▶ Exercise instructions: Search term "will": please show all lines in the listing that contain it.
——————————
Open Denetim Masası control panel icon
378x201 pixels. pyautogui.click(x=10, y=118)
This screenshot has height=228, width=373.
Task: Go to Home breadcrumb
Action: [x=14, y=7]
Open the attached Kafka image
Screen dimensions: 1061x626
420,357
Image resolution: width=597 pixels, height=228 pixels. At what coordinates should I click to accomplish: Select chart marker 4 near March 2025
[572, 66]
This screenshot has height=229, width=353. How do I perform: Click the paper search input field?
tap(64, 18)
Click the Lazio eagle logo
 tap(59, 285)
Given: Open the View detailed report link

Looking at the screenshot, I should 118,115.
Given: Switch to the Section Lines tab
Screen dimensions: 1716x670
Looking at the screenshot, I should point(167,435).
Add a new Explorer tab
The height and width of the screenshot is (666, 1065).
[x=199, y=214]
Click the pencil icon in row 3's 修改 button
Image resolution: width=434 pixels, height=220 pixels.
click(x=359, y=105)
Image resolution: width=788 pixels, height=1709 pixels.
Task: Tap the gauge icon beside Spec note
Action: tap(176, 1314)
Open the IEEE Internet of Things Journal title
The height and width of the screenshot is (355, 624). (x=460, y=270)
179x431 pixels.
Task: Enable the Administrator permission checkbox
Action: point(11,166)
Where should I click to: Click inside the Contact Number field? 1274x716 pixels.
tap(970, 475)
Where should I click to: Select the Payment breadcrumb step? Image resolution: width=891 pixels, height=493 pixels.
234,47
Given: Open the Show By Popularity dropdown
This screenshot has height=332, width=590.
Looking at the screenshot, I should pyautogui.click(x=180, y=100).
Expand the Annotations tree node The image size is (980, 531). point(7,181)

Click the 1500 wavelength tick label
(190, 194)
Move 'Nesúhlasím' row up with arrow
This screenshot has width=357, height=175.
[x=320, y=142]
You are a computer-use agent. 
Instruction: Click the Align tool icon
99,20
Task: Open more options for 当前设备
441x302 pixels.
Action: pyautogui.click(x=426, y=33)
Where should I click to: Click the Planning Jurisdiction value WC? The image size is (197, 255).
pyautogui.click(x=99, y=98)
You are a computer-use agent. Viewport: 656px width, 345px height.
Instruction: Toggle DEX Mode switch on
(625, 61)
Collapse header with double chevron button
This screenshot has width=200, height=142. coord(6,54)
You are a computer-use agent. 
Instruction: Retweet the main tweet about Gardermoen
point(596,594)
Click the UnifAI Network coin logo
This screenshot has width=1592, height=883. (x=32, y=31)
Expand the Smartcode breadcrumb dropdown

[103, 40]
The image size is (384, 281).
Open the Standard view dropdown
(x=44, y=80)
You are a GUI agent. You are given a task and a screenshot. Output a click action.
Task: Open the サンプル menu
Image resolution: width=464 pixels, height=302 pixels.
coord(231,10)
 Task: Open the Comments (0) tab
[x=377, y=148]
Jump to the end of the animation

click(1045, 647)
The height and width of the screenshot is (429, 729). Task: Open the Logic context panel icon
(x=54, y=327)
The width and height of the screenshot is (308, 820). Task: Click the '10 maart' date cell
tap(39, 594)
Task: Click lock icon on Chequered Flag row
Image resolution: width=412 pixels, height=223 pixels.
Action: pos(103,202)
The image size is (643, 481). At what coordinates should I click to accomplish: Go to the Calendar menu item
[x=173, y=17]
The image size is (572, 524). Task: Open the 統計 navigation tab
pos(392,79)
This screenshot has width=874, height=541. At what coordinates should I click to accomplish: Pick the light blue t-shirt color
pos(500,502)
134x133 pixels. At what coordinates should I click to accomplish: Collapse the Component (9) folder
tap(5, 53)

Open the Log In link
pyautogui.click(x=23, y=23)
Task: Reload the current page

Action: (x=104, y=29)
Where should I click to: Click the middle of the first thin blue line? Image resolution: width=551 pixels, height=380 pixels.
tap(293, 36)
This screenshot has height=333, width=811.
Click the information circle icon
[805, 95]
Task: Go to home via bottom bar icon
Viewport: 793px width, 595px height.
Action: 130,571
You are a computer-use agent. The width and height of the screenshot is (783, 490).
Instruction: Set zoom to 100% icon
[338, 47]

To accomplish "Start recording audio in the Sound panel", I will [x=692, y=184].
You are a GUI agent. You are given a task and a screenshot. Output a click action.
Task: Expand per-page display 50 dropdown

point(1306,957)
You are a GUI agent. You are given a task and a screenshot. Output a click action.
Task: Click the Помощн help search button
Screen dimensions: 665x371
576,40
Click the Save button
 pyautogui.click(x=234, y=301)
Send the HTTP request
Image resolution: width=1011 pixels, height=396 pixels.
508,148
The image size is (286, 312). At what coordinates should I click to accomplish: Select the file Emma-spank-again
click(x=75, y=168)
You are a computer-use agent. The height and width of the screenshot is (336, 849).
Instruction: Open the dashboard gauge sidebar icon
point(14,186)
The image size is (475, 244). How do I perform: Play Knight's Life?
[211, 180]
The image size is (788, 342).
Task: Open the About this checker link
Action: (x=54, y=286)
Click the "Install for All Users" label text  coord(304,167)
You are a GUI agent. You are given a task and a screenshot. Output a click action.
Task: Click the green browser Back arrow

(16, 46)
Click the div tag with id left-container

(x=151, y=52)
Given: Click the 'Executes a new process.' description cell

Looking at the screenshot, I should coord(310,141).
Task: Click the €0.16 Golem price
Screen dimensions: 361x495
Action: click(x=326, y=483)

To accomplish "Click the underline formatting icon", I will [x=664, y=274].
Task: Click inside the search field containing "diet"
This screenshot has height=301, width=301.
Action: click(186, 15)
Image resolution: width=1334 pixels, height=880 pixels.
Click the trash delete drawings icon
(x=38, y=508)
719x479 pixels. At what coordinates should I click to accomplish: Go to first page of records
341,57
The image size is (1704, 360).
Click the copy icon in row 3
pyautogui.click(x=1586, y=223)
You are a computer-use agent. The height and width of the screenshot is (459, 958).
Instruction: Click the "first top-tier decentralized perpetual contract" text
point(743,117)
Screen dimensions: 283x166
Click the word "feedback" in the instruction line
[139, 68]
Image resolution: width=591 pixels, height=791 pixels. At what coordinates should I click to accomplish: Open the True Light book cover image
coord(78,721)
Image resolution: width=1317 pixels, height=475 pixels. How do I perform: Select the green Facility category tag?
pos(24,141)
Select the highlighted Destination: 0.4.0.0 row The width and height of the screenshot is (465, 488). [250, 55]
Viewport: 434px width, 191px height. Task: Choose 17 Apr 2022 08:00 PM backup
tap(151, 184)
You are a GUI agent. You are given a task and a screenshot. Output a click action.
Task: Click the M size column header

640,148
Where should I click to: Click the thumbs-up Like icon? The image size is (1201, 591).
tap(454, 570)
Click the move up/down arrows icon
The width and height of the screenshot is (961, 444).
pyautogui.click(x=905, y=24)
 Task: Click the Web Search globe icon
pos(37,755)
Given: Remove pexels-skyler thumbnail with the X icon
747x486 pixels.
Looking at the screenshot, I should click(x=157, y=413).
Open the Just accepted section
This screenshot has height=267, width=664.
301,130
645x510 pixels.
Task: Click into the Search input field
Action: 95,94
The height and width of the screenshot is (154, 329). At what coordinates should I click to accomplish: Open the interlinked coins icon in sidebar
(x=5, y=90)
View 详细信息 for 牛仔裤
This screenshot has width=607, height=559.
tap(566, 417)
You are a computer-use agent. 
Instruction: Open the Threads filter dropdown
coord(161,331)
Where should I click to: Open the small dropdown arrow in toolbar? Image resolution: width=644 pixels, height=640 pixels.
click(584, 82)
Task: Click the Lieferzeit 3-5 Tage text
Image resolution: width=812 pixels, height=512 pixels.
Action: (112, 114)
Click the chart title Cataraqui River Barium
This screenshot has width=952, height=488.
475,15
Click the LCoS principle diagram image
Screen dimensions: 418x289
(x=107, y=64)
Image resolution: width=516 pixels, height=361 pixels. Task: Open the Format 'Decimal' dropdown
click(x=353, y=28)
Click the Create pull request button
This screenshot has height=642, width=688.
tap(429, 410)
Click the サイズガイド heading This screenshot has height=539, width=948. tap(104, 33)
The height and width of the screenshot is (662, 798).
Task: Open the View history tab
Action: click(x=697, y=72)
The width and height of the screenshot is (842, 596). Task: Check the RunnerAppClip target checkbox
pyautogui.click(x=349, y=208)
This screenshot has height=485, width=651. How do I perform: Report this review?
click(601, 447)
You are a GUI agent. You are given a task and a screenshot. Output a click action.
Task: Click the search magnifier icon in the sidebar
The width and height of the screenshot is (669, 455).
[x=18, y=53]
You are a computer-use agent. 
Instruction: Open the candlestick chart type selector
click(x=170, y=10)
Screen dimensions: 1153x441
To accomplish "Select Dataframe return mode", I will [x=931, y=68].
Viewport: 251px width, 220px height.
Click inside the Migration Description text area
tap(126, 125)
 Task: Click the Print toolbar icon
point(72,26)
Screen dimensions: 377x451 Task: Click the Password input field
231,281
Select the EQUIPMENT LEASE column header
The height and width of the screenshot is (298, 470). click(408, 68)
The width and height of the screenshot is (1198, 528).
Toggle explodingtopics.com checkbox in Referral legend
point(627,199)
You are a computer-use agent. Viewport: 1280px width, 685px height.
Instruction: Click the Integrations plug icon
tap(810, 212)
——————————
▶ Reply to the task:
To accomplish "Start recording audio in the Sound panel", I will [x=692, y=184].
To accomplish "Click the underline formatting icon", I will [x=664, y=274].
To accomplish "Select Dataframe return mode", I will [x=931, y=68].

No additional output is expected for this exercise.